§ Data for this task
▽
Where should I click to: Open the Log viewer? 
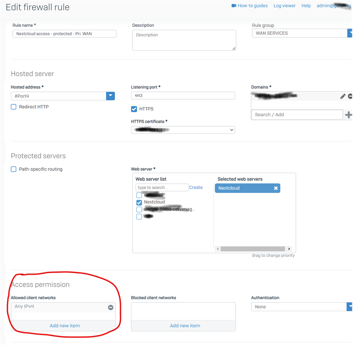(x=284, y=6)
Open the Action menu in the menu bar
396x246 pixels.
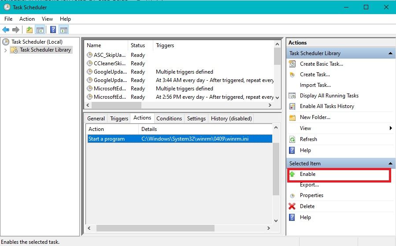pyautogui.click(x=27, y=19)
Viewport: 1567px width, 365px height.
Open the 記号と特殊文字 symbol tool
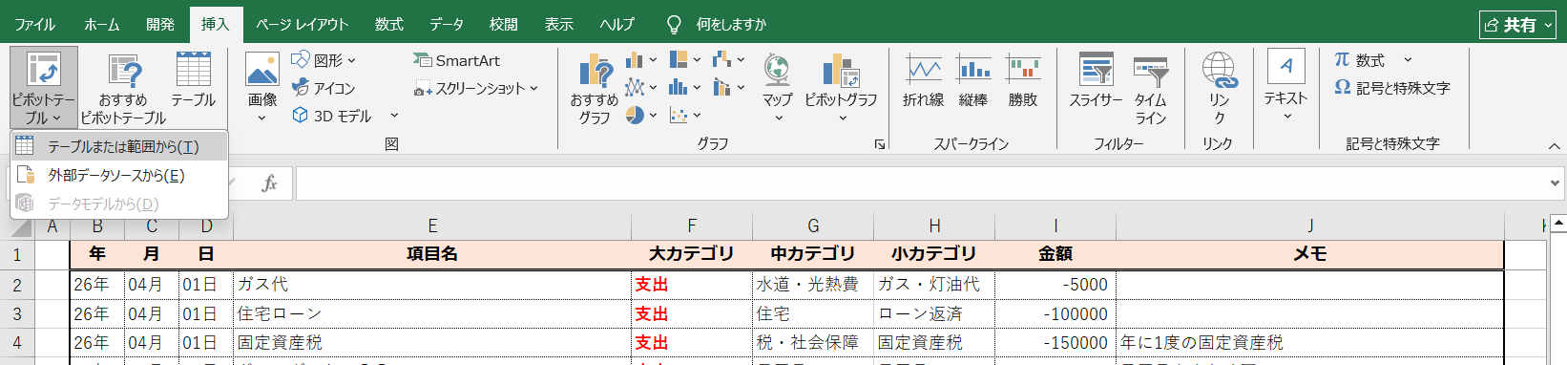click(x=1392, y=88)
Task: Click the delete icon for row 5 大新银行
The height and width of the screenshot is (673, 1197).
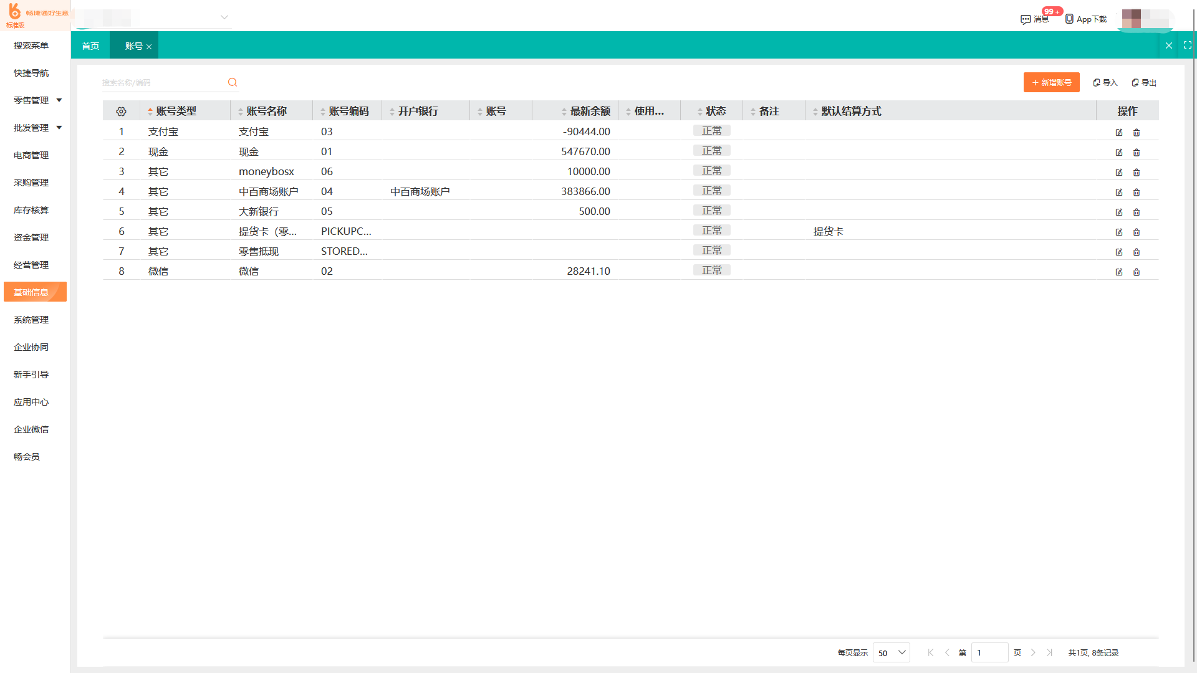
△
Your answer is all of the records restated word for word, pictures excluded.

§ Exercise output
Where should I click to: Open the Log viewer? 
(x=284, y=6)
Open the Action menu in the menu bar
396x246 pixels.
pyautogui.click(x=27, y=19)
Viewport: 1567px width, 365px height.
Open the 記号と特殊文字 symbol tool
click(x=1392, y=88)
Task: Click the delete icon for row 5 大新银行
The height and width of the screenshot is (673, 1197).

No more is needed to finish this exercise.